15. No, no Compton Scattering has nothing to do with LA gangs and confrontations with the LAPD. Compton scattering is similar to the photoelectric effect except that only part of the incident photon energy is absorbed by the electron that is ejected from the atom. The rest is carried off as a lower energy photon. The sum of the kinetic energies of the free electron, the remnant nucleus and the emitted photon are equal to that ot the incident photon.

16. You are correct. Sometimes tuning digital synthesizers to an acoustic instrument can be a drag. The increments are in digital steps, and the exact amount you need is in-between steps. Doppler to the rescue. If you play the synth through a speaker and have the assistant hold the microphone and at the punch-in point, run toward the speaker (if the synth is slightly flat). The speed at which he must run toward the speaker is found by the following equation:
F= the frequency in Hz you desire.
E=the frequency in Hz of the actual synth note.
V=343 m/s the speed of sound at sea level with an air temperature of 20 degrees C.
R=the speed of the assistant engineer in meters per second.
R=(V(F-E))/F.
You can probably only get one note per punch, but it will work, I’ve done it.

17. The connections between any two pieces of audio equipment is the weakest point in the chain. There is an error correction spec for AES and S/PDIF, but nobody implements it. Optical cables can be used, but the optical connection is consumer format which only passes 20 bits. If you need to pass 24 bits, AES is your only option. If you have to go analog because of copy protection or because you don’t have a sample rate converter, I would definitely use the best Monster Cable for the audio interconnect. For digital, Monster Cable and Apogee are the only two choices.

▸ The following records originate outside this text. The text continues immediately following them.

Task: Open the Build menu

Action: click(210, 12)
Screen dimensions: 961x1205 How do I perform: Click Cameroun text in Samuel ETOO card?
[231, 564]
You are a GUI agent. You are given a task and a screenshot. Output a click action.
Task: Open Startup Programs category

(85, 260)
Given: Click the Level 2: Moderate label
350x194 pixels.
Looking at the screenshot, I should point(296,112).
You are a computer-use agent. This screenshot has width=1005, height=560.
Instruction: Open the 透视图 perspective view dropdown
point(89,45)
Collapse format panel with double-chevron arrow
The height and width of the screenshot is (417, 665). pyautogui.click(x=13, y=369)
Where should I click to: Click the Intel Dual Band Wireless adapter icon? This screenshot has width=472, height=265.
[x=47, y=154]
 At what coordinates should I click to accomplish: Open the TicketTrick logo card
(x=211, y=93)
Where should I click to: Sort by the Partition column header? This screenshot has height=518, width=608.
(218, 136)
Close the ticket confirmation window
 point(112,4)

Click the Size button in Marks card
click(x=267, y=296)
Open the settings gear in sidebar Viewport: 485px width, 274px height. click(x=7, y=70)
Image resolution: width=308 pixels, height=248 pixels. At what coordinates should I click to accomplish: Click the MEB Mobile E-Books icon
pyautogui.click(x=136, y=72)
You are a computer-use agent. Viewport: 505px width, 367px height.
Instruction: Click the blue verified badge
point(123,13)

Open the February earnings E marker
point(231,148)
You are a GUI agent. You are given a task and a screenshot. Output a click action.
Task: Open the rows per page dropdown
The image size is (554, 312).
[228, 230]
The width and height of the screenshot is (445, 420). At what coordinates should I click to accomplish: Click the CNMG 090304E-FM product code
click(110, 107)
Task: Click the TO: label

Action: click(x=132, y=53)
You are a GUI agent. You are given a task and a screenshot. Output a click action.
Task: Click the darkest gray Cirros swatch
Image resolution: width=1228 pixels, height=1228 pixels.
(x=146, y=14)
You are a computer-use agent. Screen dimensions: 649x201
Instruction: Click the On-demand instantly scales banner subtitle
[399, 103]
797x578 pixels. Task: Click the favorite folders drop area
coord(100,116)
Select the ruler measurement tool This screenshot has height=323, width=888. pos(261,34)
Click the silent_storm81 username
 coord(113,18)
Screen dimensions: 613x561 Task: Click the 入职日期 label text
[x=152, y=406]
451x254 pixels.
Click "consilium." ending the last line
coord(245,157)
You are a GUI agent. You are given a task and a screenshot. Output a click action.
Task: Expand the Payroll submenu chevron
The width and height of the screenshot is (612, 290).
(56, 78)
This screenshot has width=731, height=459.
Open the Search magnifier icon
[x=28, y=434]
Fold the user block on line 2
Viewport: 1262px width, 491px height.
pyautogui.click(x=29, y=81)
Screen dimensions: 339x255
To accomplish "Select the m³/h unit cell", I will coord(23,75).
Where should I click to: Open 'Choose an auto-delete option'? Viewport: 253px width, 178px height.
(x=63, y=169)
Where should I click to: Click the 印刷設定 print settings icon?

18. Yes, a gigabyte is 10^9 bytes (one with nine zeros). There is already talk of terabytes (10^12) of data storage. I am waiting for petabytes (10^15, not the wound inflicted by an Italian animal), or maybe even yottabytes (10^24, not the Star Wars character).

19. Wow, thanks for asking. I haven’t been this moved since the 9.5 earthquake in Chile in 1960. Me and the wife are doing just fine. The kids are great, one girl is a high school Senior this year and the other is in the seventh grade. I had to move from Nashville because my dog had bruised ribs from kicking her when I came home from the studio in my pickup truck. I moved to Miami because it is the home of the World Headquarters of Burger King. Their address is even 9700 My Way. Cool, huh?